# Is my GPU dead?



## kalam_gohab (Jun 6, 2015)

Hello guys.

*A sequel to this thread.*

*www.digit.in/forum/cpu-motherboards/191854-changing-motherboards-bios-chip.html#post2231897

So I got my motherboard fixed. I took my GPU to get fixed in the local shop to find that there is no display when the monitor is connected to GPU via VGA cable. Everything works fine when it is connected to motherboard directly (integrated GPU).  Prior to the motherboard issue, I noticed some artifacts.

*Config:*
Asus m3n78-em 
Amd phenom x4 9650 
Sapphire 7850 HD
Dell s2240l
Corsair 600w psu 
2 2gb DDR2 RAM 
(no warranty) 

*NOTE : GPU FAN IS RUNNING FINE AND I THINK THE POWER SUPPLY IS GOOD*

So I want to know if my GPU is dead or not. And it doesnt have warranty 
So is there any way to fix it by sending it to AMD support via courier? (NO AMD SERVICE CENTRE IN MY AREA)

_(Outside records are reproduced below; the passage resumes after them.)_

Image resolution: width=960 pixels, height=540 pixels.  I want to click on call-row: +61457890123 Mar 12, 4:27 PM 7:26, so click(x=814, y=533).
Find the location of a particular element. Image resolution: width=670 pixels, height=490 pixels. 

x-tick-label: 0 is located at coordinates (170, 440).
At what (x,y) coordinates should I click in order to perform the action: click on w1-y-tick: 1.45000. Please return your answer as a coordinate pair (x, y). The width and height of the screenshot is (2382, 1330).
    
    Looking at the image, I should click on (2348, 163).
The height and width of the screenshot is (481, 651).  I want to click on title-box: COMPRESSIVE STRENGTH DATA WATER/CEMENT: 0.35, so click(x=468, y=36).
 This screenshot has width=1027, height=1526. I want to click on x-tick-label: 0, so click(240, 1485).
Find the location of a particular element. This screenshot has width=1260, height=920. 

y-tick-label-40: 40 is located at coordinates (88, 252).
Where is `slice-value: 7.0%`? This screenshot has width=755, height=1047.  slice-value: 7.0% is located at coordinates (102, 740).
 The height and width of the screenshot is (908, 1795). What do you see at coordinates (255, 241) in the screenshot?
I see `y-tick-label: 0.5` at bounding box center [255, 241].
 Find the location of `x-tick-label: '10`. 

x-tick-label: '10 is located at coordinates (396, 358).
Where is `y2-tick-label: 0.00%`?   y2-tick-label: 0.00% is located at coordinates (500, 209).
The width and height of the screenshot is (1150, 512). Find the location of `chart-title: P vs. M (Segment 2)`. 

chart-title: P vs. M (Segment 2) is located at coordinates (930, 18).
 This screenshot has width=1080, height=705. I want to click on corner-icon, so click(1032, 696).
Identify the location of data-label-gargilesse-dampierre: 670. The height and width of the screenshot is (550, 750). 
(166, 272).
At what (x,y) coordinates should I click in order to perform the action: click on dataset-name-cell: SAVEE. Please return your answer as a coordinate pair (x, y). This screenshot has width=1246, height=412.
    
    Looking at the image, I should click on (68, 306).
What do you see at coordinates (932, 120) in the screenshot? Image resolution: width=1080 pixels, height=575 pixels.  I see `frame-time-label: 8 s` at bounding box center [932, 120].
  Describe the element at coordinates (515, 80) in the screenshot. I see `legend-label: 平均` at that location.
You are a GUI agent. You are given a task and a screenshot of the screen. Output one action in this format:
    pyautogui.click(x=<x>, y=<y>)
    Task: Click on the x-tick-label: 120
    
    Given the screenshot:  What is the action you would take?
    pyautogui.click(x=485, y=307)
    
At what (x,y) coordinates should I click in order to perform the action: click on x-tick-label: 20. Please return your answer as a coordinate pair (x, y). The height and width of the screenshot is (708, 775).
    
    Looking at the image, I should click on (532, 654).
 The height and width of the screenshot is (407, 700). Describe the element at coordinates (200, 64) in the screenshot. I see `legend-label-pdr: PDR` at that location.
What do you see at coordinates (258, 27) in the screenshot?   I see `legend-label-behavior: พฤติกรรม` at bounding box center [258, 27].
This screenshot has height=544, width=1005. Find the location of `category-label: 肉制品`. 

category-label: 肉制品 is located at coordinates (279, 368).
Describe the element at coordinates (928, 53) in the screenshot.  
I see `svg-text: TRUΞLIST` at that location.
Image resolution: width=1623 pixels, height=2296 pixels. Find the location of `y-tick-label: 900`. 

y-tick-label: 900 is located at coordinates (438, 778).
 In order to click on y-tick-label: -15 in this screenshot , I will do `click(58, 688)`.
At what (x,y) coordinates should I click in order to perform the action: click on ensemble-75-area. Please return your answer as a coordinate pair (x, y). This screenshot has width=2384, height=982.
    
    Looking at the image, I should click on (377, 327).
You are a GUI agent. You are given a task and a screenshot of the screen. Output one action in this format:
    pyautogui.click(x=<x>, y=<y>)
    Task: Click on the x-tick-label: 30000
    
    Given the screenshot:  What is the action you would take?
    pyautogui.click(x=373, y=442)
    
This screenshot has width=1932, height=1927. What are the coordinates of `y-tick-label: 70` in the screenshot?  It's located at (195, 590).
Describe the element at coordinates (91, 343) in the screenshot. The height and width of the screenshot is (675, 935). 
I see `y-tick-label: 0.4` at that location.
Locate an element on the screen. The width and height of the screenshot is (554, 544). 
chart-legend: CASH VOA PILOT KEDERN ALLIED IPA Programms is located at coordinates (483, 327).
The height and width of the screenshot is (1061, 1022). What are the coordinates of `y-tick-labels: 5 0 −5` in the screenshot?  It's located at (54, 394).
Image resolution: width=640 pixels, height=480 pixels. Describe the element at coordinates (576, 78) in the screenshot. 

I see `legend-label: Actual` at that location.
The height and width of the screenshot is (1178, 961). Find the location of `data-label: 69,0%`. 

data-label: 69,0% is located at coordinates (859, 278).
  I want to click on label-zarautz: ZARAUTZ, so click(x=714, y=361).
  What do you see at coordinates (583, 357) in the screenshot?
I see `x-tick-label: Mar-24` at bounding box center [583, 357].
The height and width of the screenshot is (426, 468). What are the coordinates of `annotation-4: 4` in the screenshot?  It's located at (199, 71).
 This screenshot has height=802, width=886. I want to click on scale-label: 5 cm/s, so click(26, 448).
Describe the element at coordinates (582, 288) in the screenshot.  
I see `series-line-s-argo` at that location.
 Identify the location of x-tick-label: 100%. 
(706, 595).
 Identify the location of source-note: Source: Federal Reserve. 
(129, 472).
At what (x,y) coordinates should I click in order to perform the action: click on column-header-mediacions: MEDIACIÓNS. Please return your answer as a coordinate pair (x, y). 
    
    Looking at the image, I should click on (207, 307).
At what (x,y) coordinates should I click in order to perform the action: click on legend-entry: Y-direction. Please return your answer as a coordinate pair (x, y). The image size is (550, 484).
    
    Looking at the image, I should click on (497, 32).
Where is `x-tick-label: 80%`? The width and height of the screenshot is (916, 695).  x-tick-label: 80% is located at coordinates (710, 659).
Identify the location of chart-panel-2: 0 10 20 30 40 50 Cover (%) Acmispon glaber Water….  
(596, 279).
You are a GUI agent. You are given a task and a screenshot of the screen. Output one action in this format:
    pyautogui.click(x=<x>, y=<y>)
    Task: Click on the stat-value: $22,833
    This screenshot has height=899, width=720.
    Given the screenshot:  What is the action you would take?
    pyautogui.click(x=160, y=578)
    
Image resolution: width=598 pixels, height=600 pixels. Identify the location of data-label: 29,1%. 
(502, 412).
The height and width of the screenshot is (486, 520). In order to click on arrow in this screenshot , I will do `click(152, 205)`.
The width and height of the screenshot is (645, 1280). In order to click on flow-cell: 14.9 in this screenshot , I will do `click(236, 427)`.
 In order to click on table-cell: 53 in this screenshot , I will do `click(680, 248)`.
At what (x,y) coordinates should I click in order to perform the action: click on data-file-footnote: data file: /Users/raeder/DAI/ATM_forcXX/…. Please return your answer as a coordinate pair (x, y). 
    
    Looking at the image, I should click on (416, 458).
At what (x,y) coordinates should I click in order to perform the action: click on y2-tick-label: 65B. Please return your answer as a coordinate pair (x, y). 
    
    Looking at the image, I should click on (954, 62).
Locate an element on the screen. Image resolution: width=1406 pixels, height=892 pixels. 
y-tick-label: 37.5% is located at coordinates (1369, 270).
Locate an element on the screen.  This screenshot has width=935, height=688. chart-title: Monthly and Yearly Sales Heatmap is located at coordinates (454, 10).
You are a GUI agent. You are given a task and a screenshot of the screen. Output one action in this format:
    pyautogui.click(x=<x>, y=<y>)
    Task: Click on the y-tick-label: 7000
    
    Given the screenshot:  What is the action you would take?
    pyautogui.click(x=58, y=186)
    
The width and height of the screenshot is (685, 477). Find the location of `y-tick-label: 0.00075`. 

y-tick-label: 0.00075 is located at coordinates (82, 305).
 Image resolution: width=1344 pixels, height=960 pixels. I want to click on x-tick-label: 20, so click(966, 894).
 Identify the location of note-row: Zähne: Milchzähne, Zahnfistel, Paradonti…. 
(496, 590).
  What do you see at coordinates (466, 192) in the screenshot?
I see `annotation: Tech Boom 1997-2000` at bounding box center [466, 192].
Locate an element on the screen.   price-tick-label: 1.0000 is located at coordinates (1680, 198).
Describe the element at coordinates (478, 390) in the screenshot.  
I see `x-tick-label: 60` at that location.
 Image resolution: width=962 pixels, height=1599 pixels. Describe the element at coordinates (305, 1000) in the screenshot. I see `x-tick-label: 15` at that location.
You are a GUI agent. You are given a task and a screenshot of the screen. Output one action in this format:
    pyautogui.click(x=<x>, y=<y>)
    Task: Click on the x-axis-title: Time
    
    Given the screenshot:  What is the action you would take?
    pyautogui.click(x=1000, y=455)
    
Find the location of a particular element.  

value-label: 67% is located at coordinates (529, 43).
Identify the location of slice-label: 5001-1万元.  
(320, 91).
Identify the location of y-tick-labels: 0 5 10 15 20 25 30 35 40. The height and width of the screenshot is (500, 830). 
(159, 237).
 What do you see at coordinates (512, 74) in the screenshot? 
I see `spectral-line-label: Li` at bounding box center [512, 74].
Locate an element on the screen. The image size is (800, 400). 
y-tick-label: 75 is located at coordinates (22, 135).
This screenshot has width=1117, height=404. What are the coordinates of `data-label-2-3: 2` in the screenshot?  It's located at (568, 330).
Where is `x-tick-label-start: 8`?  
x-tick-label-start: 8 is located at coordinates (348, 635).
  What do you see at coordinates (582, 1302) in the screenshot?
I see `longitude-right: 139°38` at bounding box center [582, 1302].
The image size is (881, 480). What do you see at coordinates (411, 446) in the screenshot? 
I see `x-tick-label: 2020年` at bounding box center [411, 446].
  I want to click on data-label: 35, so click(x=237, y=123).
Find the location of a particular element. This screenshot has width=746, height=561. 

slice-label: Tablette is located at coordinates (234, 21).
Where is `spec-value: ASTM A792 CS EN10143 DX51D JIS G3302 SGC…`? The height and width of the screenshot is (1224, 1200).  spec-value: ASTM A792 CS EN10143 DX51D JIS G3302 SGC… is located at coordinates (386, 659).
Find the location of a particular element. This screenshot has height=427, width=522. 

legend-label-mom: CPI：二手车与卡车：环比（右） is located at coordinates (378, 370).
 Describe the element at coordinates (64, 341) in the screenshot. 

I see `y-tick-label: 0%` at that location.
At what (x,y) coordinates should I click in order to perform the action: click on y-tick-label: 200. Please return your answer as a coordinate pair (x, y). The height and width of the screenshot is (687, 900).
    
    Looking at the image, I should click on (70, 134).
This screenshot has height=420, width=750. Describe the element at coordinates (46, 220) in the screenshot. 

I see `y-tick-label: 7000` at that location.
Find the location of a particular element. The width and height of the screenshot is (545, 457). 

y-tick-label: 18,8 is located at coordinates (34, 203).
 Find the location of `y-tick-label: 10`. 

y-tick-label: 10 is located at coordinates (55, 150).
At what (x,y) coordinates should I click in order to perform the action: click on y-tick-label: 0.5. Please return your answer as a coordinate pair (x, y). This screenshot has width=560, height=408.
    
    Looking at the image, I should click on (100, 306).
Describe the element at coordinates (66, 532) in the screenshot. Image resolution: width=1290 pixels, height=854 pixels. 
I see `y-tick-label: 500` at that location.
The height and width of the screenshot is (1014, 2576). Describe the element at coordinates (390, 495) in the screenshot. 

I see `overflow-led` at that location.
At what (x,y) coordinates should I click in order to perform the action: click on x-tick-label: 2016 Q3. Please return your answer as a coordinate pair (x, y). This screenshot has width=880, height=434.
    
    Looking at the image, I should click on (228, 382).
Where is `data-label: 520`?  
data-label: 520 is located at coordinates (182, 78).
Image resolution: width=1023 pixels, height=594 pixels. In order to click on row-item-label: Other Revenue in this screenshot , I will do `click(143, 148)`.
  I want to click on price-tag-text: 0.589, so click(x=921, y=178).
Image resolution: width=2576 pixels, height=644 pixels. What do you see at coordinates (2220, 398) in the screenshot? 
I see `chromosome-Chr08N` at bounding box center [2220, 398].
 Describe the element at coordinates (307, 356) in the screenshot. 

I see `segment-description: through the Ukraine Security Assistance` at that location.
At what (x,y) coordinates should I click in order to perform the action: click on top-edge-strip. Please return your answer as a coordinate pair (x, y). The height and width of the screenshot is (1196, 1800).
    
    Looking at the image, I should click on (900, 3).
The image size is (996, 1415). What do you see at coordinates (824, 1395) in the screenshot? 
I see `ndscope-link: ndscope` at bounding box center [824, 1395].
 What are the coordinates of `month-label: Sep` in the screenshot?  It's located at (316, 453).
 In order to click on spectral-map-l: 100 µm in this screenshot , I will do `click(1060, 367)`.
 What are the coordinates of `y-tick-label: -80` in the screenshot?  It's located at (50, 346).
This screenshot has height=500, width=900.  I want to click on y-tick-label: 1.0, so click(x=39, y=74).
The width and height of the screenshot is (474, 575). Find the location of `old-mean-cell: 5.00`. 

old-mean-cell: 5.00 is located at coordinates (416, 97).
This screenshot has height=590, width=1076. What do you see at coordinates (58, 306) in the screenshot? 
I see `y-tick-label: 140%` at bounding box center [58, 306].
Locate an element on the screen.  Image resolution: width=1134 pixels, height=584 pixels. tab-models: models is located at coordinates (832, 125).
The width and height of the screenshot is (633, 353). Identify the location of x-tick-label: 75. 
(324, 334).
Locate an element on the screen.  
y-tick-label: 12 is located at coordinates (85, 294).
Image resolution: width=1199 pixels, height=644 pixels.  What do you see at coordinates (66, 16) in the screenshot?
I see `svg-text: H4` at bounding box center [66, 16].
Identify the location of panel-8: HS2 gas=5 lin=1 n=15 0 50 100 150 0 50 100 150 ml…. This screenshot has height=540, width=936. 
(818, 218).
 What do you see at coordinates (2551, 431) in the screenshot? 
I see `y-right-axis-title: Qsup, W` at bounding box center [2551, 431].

And also, how can I contact the AMD support via email ID and let them know about this?

Thank you and a reply is highly appreciated.


----------



## quicky008 (Jun 7, 2015)

check the gpu on another system,if it works then you can safely conclude that its ok otherwise you'll just have to get a new one.


----------



## kalam_gohab (Jun 8, 2015)

quicky008 said:


> check the gpu on another system,if it works then you can safely conclude that its ok otherwise you'll just have to get a new one.


Isn't there any other way to send it to service by courier?


----------